Commercial Division and Ordinary Original Civil Jurisdiction. The present case is

not an exception, since the learned judge who passed the order under recall and

allowed the Section 11 application had both Commercial Division and Ordinary

Original Civil Jurisdiction on the date of the order. Thus, the requirement of

Section 10(2) of the 2015 Act is squarely fulfilled, since the application had been

filed "on the Original Side of the High Court" and had been heard and disposed of

by the Commercial Division.

Seen in such context, the only lacunae in the application on the relevant

date was that it was described wrongly in its cause title and that it appeared in

the non-Commercial Division list of the concerned Bench on the relevant date.

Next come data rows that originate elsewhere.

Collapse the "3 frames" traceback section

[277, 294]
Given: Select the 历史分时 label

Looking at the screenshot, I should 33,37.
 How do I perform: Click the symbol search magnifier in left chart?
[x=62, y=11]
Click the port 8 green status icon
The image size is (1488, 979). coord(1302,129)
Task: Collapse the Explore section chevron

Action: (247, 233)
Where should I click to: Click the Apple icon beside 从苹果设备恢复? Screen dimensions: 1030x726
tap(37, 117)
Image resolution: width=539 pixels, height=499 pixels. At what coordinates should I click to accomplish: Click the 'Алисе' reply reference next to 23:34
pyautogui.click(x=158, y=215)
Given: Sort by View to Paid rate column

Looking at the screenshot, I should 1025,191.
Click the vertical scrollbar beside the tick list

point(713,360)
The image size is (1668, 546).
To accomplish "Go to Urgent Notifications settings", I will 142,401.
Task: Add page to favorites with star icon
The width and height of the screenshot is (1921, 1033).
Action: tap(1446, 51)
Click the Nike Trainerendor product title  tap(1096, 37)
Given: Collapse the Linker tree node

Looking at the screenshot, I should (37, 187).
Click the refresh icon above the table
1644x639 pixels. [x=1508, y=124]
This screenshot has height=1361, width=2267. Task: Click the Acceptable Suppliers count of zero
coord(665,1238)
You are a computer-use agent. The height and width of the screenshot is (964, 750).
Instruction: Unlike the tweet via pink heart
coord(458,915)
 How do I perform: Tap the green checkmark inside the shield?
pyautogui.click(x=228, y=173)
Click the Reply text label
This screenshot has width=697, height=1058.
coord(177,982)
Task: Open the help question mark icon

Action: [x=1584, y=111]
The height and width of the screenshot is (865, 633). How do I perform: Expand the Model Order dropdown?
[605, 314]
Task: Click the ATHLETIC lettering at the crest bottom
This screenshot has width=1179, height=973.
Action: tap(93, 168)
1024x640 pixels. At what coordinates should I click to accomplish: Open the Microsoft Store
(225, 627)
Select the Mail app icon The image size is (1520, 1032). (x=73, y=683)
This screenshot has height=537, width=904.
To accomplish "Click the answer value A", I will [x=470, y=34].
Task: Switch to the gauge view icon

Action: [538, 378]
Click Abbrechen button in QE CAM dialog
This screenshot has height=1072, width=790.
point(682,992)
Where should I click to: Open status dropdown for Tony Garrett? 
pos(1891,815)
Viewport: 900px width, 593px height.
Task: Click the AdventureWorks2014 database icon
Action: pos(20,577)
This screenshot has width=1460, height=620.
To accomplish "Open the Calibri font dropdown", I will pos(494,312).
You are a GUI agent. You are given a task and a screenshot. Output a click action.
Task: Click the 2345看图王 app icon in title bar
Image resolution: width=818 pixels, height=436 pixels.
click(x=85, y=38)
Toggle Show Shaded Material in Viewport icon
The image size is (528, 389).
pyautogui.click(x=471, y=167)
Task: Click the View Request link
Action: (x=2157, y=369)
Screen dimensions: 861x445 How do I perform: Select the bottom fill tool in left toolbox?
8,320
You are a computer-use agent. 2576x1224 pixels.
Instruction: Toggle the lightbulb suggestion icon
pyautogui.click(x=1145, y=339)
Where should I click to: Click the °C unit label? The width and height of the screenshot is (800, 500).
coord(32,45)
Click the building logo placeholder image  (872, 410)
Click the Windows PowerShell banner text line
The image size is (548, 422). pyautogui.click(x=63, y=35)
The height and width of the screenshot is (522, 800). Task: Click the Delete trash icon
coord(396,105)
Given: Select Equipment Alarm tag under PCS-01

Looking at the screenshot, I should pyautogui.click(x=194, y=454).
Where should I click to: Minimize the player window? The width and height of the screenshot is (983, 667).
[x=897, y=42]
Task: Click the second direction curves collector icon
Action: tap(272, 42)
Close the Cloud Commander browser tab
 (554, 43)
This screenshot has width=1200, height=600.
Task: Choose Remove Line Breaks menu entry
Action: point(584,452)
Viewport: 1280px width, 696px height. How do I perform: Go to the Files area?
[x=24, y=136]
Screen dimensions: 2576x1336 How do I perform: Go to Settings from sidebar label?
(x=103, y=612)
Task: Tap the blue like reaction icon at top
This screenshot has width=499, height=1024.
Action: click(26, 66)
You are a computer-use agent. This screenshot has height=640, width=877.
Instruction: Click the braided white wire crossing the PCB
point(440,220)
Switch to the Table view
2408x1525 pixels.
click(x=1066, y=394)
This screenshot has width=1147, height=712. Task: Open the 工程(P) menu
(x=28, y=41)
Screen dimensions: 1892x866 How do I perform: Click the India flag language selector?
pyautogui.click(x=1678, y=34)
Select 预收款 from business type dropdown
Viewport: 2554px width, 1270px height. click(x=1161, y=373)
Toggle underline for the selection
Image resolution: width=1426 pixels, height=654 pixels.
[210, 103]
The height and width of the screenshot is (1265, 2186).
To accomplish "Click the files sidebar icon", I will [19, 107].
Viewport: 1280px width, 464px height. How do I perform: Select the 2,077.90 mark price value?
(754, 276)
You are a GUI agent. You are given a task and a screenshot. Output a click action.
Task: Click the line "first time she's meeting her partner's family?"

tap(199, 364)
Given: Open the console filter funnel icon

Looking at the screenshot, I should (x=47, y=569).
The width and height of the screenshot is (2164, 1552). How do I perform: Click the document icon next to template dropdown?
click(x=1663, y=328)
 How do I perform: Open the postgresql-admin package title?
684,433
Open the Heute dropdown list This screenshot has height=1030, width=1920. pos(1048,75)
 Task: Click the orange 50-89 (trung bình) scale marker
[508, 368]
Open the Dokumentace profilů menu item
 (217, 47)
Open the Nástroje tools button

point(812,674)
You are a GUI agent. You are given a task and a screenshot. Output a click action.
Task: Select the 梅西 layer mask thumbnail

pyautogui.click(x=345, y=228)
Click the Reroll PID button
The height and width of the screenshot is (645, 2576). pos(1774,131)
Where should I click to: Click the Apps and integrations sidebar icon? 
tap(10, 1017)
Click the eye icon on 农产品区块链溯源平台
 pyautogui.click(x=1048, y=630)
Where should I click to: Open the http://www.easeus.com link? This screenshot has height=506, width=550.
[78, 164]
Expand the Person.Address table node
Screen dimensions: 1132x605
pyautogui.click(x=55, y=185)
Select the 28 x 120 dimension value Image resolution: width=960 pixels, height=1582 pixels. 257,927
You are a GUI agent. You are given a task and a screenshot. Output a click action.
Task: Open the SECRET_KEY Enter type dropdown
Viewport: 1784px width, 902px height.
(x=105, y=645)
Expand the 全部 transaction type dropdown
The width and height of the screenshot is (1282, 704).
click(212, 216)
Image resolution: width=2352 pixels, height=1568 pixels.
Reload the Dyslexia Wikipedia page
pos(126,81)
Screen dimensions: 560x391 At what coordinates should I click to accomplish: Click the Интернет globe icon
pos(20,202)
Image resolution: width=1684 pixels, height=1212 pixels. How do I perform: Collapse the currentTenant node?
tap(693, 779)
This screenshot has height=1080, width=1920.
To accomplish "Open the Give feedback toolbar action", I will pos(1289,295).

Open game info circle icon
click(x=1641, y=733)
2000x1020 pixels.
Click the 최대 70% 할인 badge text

Both the said defects were curable; thus, liable to be waived. The objections at

best could be of a technical nature and, if raised at the relevant juncture, could

be cured by a simple direction to correct the description and by the court

assuming jurisdiction in the Commercial Side or to direct the matter to be listed

in the Commercial Division cause list. However, since Section 11 confers

jurisdiction on the Hon'ble Chief Justice of the High Court or his designate to

take up "applications under Section 11 of the 1996 Act", the distinction between

commercial and non-commercial is irrelevant. Fact remains that even apart from

the provisions of Section 10(2) of the 2015 Act, on the concerned day, the Bench

passing the order had the determination to take up applications under Section

11 of the 1996 Act, having been so designated by the Master of Roster, that is,

the Hon'ble The Chief Justice of this Court. Hence, by no stretch of imagination

can it be said that the learned Single Judge lacked inherent jurisdiction or

subject-matter jurisdiction to pass an order on the Commercial Side of this

Court. What matters in the ultimate analysis is that the application under

Section 11 of the 1996 Act was heard and disposed of by a Bench having

Commercial Division jurisdiction.

The defects, being technical, do not merit the high ground of inherent lack

of jurisdiction of the concerned Bench at the relevant juncture. Hence, there is

no scope of recalling the said order on the grounds as urged by the petitioner.

That apart, the recall applicant/petitioner has not come with clean hands.

It never raised the objection, which is the only ground of recall, before the

concerned court when the matter was heard or the order under recall was

passed, despite having participated in the hearing before the learned judge when

the application under Section 11(5) of the 1996 Act was allowed. Even thereafter,

the recall applicant continued to participate in the arbitral proceeding on several

occasions before the very Arbitrator who was appointed by virtue of the order

under recall, thereby submitting to the jurisdiction of the learned Arbitrator

without urging the issue of jurisdiction at any point of time. Hence, it does not lie

in the mouth of the recall applicant to turn back from such position of complicity

now and seek a recall of the order appointing the Arbitrator.

In view of the above, there is no merit in the recall application.

Accordingly, IA No. GA/1/ 2024 in AP/868/2023 is dismissed on contest,

however, without any order as to costs, thereby confirming the order dated

January 17, 2023 allowing the present respondents' application under Section

11(5) of the Arbitration and Conciliation Act, 1996.